Metformin, a common drug for type II diabetes, did not improve the survival of patients with pancreatic ductal adenocarcinoma.
In this analysis, metformin did not improve the survival of patients with pancreatic ductal adenocarcinoma
Metformin, a common drug for type II diabetes, did not improve the survival of patients with pancreatic ductal adenocarcinoma, according to the results of retrospective cohort study presented at the 2015 American Association for Cancer Research (AACR) Annual Meeting, held April 18–22, in Philadelphia.
The median survival of patients who did not take metformin was 308 days compared with 292 days for patients treated with any metformin prior to their cancer diagnosis, a non-significant difference.
Prior epidemiologic studies have suggested that metformin may reduce the risk of death from cancer. Metformin, an oral, biguanide class agent, suppresses glucose production in the liver. But, the data for pancreatic cancer is not consistent and retrospective studies of cancer survival may have unintended biases, particularly as detailed information on metformin use is not always available.
Several studies have been published that suggest a potential role for metformin as an anticancer agent including observational studies of diabetic patients with pancreatic cancer that reported improved outcomes for those patients taking metformin, said Autumn Jackson McRee, MD, a pancreatic cancer specialist at the University of North Carolina (UNC) Lineberger Comprehensive Cancer Center, Chapel Hill, North Carolina. Dr. McRee was not involved in the current study.
“This benefit is thought to reflect the multiple mechanisms of action that metformin has in terms of decreasing cancer cell growth. Preclinical studies report that its primary action is on the AMP-activated protein kinase (AMPK) pathway,” explained McRee. Metformin facilitates activation and subsequent inhibition of the downstream AMPK target, mTOR. Metformin has also shown to decrease cancer stem cell growth and affect microRNAs involved in apoptosis and cell invasion, McRee added.
Roongruedee Chaiteerakij, MD, PhD, of the division of gastroenterology and hepatology at Mayo Clinic Cancer Center in Rochester, Minnesota analyzed metformin utilization and survival among 1,360 patients with pancreatic ductal adenocarcinoma that were part of the Mayo Clinic Pancreatic Cancer Specialized Programs of Research Excellence (SPORE) database. Metformin use among patients was categorized as no metformin use (908 patients), metformin started more than 1 year prior to diagnosis (84 patients), metformin started within 1 year of diagnosis (212 patients), metformin started less than 30 days after diagnosis (104 patients), and metformin started more than 30 days after diagnosis (34 patients).

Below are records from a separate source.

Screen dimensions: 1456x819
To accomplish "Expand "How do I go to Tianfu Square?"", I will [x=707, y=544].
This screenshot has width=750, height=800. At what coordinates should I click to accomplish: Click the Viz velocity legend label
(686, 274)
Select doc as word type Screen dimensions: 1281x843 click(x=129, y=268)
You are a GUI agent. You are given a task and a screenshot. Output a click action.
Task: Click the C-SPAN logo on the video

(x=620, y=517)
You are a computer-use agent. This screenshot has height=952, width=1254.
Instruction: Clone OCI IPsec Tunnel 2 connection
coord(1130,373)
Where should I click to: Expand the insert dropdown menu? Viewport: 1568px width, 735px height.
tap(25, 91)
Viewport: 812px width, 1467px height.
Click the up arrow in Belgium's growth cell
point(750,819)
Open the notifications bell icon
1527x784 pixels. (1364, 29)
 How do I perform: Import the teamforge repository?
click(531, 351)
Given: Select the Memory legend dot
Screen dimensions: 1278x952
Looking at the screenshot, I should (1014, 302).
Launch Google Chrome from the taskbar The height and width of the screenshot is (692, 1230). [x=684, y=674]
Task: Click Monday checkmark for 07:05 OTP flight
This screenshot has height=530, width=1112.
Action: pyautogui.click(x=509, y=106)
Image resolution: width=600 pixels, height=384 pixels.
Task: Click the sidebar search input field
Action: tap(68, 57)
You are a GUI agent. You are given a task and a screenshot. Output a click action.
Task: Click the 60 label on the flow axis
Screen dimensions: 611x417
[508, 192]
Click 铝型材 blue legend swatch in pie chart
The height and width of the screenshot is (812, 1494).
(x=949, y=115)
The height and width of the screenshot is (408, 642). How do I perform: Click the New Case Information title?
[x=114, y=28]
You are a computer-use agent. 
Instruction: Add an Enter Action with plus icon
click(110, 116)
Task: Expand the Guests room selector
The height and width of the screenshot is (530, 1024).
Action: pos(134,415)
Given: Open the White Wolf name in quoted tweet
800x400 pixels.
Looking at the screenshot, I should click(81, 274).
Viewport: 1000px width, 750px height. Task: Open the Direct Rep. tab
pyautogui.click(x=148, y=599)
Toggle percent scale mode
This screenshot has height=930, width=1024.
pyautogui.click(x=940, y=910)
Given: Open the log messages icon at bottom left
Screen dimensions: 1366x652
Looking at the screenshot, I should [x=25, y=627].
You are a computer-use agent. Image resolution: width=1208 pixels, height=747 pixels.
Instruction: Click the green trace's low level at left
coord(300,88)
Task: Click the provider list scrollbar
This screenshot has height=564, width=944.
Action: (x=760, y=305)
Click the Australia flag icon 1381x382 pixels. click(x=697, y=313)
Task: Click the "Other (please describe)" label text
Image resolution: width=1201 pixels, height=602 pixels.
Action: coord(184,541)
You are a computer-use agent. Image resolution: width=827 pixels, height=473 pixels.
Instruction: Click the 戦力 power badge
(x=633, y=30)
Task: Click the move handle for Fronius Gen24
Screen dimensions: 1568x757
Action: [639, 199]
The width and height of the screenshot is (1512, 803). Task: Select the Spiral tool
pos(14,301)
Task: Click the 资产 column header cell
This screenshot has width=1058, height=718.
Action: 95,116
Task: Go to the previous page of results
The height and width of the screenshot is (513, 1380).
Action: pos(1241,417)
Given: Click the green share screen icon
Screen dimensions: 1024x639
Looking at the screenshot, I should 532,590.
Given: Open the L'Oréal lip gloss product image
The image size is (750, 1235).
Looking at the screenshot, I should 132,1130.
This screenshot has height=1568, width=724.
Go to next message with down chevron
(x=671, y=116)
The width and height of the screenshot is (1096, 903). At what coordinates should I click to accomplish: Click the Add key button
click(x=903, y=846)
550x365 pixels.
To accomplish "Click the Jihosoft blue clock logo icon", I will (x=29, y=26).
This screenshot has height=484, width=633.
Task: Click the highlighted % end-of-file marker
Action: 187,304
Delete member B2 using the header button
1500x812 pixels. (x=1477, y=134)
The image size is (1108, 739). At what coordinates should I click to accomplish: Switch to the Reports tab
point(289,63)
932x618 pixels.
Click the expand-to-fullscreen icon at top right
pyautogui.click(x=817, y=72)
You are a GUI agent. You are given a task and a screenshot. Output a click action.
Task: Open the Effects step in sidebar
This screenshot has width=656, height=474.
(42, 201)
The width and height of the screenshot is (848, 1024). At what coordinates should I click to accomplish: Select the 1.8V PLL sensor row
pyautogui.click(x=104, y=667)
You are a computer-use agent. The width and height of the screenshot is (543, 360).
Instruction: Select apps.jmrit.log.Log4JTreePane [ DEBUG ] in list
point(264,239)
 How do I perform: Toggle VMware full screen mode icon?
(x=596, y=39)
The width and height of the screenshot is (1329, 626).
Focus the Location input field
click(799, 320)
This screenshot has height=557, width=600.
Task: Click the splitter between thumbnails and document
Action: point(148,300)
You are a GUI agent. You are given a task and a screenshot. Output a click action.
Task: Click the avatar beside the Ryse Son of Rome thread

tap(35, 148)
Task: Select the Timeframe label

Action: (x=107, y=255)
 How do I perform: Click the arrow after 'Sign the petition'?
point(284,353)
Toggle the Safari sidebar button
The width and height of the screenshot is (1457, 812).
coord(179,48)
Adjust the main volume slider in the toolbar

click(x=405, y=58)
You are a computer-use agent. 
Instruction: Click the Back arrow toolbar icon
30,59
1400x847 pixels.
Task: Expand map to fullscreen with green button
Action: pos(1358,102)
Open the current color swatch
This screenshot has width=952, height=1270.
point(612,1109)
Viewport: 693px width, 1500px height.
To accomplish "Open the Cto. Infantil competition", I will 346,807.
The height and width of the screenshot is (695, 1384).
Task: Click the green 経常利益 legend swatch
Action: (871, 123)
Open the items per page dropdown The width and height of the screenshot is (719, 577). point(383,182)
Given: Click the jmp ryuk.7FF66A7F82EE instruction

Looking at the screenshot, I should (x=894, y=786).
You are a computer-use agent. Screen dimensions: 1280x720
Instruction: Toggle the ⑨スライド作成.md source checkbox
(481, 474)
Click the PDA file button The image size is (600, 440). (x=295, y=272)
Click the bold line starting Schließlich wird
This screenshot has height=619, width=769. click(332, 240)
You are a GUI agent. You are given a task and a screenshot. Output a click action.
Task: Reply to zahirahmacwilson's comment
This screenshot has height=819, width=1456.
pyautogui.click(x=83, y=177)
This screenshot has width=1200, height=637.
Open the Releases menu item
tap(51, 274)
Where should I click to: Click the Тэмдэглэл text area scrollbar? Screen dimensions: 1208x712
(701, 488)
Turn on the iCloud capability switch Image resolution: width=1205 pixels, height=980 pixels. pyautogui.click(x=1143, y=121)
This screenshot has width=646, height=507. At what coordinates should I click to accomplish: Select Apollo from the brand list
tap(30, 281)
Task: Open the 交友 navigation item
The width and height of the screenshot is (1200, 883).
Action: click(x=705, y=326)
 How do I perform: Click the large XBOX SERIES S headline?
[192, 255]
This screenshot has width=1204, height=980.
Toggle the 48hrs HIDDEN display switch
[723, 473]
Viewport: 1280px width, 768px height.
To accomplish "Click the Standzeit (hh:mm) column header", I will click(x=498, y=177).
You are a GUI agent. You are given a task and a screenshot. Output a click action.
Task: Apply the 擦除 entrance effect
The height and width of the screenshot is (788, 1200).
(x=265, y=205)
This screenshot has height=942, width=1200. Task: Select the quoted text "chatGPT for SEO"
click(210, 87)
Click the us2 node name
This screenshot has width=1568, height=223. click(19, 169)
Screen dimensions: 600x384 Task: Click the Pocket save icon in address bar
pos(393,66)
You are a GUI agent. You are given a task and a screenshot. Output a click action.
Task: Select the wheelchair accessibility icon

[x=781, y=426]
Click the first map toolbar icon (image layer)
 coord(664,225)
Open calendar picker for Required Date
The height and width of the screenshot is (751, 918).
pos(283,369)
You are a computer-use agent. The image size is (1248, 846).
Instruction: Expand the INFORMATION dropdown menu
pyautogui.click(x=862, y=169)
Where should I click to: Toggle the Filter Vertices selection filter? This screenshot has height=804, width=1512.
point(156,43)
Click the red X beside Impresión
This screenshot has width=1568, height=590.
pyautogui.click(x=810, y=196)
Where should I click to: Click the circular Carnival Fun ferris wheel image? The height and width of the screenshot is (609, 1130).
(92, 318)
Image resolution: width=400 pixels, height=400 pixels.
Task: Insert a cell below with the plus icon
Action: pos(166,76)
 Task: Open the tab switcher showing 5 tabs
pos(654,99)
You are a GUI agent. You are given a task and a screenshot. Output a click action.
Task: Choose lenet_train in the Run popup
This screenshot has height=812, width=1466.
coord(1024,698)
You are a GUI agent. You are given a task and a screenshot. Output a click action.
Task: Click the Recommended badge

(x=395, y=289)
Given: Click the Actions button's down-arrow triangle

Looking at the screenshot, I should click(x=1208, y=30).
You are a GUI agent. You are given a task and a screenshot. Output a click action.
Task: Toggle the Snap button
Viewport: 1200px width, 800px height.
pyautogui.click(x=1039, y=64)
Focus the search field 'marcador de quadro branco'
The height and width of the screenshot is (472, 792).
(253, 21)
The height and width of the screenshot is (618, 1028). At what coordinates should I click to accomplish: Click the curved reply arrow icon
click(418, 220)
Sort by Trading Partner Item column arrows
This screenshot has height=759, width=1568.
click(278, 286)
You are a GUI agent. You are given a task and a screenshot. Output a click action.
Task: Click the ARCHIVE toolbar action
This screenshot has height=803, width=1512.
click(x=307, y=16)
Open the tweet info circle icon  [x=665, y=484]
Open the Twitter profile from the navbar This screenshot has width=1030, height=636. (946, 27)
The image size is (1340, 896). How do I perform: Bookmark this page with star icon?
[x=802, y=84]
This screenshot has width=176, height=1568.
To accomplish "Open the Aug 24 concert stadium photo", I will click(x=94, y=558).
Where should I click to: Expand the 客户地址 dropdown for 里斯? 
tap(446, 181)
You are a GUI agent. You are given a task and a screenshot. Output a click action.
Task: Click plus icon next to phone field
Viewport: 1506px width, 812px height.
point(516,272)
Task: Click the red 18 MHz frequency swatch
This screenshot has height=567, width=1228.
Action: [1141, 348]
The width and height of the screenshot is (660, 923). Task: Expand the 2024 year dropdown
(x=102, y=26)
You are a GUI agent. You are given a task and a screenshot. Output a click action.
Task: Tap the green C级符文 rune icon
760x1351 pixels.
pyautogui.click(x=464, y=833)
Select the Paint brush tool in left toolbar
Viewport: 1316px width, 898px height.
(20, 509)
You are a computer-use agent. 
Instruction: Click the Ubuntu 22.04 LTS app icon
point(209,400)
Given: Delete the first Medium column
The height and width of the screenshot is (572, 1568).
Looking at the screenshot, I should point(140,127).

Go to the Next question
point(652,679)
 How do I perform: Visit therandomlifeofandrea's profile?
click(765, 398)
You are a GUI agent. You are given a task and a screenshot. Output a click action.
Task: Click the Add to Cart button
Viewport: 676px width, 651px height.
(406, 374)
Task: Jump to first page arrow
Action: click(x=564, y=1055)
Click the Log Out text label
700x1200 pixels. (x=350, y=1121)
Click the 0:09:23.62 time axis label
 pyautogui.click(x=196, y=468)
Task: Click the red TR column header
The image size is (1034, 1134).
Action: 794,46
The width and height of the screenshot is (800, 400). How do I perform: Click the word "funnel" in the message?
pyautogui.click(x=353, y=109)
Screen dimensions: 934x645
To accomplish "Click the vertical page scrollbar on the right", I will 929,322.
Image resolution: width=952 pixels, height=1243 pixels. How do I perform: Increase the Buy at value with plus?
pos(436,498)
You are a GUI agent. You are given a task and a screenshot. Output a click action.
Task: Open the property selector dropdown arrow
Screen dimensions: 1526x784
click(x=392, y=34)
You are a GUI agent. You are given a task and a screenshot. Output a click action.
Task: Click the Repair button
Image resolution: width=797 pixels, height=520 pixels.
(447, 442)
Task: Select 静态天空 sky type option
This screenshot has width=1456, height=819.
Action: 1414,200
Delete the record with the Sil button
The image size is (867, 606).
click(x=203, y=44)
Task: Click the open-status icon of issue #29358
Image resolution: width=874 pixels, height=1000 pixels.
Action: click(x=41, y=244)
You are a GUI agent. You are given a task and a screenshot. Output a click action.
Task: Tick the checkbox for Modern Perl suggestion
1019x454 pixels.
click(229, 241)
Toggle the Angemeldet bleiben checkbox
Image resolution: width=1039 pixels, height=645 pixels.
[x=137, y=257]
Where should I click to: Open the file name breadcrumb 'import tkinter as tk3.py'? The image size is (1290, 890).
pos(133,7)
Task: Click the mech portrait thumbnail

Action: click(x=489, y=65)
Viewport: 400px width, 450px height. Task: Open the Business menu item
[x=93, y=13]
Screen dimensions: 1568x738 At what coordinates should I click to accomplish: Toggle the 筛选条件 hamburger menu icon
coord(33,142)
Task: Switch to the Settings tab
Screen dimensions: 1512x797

The mean patient age was 67, and 59% of the patients studied were men.
The patient with the longest survival in the analysis-818 days-had started on metformin treatment more than 30 days after receiving a pancreatic cancer diagnosis.
Among 413 patients who had resectable disease, the researchers did find a trend toward improved survival among metformin users (782 compared with 612 days; P = .07).
“This study highlights the importance of appropriate design of retrospective studies, and the necessity of conducting prospective studies with solid rationale for determining the effect of diabetes drugs on cancer risk or death,” noted Chaiteerakij in a statement.
“The scientific rationale for incorporating metformin into the treatment schema for pancreatic cancer is strong. The clinical data available is mostly in the form of retrospective reviews and meta-analyses, many of which provide conflicting reports,” said McRee. “My personal opinion is that metformin is unlikely to be an effective agent as a monotherapy and further prospective studies of combinations that include metformin are warranted.”
Currently, there is an ongoing study combining FOLFOX chemotherapy with metformin in metastatic pancreatic cancer patients as well as a trial of metformin plus rapamycin, an mTOR inhibitor.